Sleep Clinical Trial
Official title:
Performance of a Wireless Dry-EEG Device for Sleep Monitoring Compared to a Gold Standard Polysomnography in Patients With Suspected Sleep-Disordered Breathing
This study aims to evaluate the accuracy of apnea detection and automated sleep analysis by the Dreem dry-EEG headband and deep learning algorithm in comparison to the consensus of 5 sleep technologists' manual scoring of a gold-standard clinical polysomnogram (PSG) record in adults during a physician-referred overnight sleep study due to suspicion of sleep-disordered breathing.

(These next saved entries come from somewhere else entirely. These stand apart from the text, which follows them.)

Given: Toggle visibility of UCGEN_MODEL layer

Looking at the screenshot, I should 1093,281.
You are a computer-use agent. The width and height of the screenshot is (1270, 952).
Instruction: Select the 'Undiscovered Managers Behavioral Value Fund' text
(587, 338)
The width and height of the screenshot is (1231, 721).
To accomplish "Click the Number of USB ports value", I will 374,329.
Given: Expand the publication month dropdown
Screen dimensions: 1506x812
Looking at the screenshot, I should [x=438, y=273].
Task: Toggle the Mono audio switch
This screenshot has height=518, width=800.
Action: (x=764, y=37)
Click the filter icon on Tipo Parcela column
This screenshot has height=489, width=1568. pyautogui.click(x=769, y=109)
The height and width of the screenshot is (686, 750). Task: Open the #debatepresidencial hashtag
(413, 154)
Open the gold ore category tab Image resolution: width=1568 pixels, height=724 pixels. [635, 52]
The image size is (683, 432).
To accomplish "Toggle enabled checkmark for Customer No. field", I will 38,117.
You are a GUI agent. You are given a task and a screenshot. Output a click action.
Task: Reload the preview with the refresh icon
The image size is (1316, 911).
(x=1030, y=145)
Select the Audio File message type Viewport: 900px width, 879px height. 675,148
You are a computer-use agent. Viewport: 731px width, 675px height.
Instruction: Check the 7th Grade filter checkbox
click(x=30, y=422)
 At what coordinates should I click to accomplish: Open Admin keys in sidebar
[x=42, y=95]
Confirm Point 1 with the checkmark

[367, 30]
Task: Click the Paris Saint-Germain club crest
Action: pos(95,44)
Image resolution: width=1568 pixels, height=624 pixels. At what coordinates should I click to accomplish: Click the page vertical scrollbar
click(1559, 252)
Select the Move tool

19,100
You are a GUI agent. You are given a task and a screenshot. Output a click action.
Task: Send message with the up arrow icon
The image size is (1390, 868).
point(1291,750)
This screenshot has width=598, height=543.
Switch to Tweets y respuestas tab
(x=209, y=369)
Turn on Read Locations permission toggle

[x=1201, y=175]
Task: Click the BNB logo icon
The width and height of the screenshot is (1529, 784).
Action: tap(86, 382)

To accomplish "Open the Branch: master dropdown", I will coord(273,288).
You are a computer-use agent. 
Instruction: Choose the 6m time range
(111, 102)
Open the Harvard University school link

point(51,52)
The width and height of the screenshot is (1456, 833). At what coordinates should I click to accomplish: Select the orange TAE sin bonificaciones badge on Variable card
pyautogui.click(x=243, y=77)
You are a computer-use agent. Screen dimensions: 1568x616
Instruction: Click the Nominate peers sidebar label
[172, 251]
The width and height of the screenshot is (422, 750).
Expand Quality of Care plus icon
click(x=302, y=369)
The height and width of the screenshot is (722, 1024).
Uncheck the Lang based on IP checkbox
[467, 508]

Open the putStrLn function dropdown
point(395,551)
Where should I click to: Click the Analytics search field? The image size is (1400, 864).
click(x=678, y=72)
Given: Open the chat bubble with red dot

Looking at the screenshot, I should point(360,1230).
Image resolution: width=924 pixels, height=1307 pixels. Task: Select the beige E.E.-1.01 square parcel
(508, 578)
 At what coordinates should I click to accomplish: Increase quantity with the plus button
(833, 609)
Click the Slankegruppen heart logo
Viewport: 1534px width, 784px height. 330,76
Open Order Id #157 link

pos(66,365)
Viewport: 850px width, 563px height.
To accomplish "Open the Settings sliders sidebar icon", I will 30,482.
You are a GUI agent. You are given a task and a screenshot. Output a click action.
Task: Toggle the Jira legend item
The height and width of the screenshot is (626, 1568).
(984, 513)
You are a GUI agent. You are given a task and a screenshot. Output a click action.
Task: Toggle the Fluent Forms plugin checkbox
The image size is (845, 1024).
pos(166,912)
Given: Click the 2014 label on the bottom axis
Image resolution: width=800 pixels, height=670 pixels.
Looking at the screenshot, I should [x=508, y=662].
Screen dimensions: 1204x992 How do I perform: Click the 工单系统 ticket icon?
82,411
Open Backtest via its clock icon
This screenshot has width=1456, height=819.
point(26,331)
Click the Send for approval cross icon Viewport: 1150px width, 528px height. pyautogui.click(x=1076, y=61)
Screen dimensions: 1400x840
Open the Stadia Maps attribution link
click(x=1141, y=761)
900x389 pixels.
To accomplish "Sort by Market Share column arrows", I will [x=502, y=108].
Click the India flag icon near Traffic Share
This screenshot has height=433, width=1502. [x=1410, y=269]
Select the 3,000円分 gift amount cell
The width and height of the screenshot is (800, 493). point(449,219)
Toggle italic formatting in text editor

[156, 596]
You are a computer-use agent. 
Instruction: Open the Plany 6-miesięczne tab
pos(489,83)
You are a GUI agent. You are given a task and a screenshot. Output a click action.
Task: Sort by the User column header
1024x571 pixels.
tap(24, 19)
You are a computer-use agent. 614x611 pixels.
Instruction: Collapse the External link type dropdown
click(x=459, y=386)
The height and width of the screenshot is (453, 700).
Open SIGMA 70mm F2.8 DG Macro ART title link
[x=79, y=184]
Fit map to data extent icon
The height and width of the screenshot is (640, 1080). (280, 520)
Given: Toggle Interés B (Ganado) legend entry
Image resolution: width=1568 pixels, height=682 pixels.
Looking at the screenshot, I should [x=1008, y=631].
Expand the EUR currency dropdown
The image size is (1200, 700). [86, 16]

The study will enroll up to 70 adults who are referred to the Stanford Sleep Medicine Center
by their physician for an overnight polysomnographic sleep study due to suspicion of
sleep-disordered breathing, with the aim of collecting 60 usable data sets (i.e., eligible
subjects with high-quality PSG and Dreem recordings). Upon arrival to the clinic, patients
provide informed consent, are interviewed to determine eligibility, and complete a detailed
demographic, medical, health, sleep, and lifestyle questionnaire (Alliance Sleep
Questionnaire; ASQ). After the ASQ, participants are fitted with the PSG and the Dreem
headband by the sleep technologist. During the PSG sleep study, the Dreem headband records
EEG, pulse, oxygen saturation (SO2), movement, and respiratory rate. Many participants may
undergo a split-night study with a continuous positive airway pressure (CPAP) device during
their participation, as deemed necessary by the clinical staff pursuant to the sleep study.
The PSG data from the first 30 eligible participants will be manually scored by 5 sleep
technologists. These manually-scored PSG data files (referred to as the training dataset)
will be synchronized with Dreem data files from the same night and the synchronized files
will be used to train Dreem's deep learning algorithms. Following training, the algorithms
will be deployed to automatically score the final 30 participants' Dreem datasets (testing
dataset). Finally, PSG records for the second 30 participants will be provided to the sponsor
and manually scored by 5 sleep technologists. The manual scoring results will be compared to
the Dreem automatic analysis to determine the accuracy of Dreem's apnea-hypopnea index (AHI)
severity detection and sleep staging algorithms.